Top of RECORDS PROVIDED

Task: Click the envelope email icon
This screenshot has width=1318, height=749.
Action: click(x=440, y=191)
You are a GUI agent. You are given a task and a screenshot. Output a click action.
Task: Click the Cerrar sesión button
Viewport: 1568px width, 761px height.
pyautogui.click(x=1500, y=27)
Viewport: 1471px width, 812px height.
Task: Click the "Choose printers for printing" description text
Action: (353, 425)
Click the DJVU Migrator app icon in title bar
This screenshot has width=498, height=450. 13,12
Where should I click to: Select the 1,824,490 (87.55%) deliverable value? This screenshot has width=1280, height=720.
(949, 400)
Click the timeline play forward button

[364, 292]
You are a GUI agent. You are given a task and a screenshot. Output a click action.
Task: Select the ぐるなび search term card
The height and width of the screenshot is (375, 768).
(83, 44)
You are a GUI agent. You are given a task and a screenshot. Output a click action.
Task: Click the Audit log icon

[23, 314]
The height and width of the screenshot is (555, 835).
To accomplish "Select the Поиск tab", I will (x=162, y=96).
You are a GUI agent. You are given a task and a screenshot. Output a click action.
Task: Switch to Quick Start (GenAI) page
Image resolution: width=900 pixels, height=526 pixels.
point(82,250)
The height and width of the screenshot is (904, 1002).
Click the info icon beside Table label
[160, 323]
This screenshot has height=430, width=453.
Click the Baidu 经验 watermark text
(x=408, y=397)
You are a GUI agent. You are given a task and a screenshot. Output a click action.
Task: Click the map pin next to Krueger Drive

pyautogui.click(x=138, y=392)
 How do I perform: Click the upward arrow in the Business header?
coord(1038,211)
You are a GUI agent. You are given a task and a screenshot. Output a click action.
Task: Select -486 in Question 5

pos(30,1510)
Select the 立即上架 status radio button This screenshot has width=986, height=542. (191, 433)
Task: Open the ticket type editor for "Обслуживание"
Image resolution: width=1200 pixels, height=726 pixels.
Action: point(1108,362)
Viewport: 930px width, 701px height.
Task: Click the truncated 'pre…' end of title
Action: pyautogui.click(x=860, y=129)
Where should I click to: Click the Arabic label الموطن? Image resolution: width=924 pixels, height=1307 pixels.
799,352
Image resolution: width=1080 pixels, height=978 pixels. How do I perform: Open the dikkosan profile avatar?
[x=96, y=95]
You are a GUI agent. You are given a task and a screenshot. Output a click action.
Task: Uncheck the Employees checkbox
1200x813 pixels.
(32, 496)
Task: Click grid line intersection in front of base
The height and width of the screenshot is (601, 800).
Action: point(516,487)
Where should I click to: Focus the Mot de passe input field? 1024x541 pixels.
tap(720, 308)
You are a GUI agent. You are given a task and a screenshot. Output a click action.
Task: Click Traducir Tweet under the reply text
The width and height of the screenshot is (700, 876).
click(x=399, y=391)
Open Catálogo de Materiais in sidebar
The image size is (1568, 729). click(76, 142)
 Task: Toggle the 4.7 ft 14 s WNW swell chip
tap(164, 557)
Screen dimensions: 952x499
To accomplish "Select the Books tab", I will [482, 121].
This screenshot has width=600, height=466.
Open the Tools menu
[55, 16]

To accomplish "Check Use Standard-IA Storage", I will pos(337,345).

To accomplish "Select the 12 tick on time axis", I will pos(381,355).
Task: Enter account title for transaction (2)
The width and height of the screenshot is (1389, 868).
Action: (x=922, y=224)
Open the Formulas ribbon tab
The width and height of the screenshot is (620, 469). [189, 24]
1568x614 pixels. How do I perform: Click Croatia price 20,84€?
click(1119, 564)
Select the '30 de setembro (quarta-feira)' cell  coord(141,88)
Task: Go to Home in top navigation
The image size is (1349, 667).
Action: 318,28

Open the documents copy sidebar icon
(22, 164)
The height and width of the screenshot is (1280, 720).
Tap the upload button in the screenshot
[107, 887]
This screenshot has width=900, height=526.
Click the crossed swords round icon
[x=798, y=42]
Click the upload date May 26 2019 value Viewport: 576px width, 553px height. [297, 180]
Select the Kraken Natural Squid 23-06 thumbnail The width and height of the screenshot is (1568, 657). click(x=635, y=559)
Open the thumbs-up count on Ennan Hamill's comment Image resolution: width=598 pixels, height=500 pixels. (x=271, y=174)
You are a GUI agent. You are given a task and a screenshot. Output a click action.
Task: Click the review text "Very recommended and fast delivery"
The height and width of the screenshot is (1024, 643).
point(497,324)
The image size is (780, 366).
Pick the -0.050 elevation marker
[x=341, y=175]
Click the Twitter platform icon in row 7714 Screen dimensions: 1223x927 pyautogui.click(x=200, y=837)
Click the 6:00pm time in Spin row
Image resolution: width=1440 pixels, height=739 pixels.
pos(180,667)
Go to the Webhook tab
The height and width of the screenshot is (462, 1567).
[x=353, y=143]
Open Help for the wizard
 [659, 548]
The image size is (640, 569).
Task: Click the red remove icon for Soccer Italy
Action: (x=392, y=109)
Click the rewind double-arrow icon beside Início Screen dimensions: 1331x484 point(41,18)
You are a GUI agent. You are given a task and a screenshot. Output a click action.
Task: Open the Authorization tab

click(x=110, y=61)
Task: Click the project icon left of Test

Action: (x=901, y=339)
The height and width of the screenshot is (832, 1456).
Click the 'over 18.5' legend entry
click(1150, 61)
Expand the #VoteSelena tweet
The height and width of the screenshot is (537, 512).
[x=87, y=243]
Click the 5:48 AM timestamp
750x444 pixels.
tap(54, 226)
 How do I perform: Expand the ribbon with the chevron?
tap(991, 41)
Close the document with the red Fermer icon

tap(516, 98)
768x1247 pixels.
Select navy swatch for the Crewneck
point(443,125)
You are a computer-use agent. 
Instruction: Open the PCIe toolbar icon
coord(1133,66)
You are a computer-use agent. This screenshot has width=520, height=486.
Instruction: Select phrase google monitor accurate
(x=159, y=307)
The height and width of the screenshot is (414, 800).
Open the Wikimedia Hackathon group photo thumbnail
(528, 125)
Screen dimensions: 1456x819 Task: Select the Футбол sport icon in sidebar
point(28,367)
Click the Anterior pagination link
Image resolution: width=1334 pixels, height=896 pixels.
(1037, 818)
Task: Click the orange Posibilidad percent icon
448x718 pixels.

Bottom of RECORDS PROVIDED

• [DESCRIPTION OF THE TASK]:
In the records above, retype exactly the lines from the one with "The height and width of the screenshot is (832, 1456)." through the last one.

• [RESPONSE]:
The height and width of the screenshot is (832, 1456).
Click the 'over 18.5' legend entry
click(1150, 61)
Expand the #VoteSelena tweet
The height and width of the screenshot is (537, 512).
[x=87, y=243]
Click the 5:48 AM timestamp
750x444 pixels.
tap(54, 226)
 How do I perform: Expand the ribbon with the chevron?
tap(991, 41)
Close the document with the red Fermer icon

tap(516, 98)
768x1247 pixels.
Select navy swatch for the Crewneck
point(443,125)
You are a computer-use agent. 
Instruction: Open the PCIe toolbar icon
coord(1133,66)
You are a computer-use agent. This screenshot has width=520, height=486.
Instruction: Select phrase google monitor accurate
(x=159, y=307)
The height and width of the screenshot is (414, 800).
Open the Wikimedia Hackathon group photo thumbnail
(528, 125)
Screen dimensions: 1456x819 Task: Select the Футбол sport icon in sidebar
point(28,367)
Click the Anterior pagination link
Image resolution: width=1334 pixels, height=896 pixels.
(1037, 818)
Task: Click the orange Posibilidad percent icon
448x718 pixels.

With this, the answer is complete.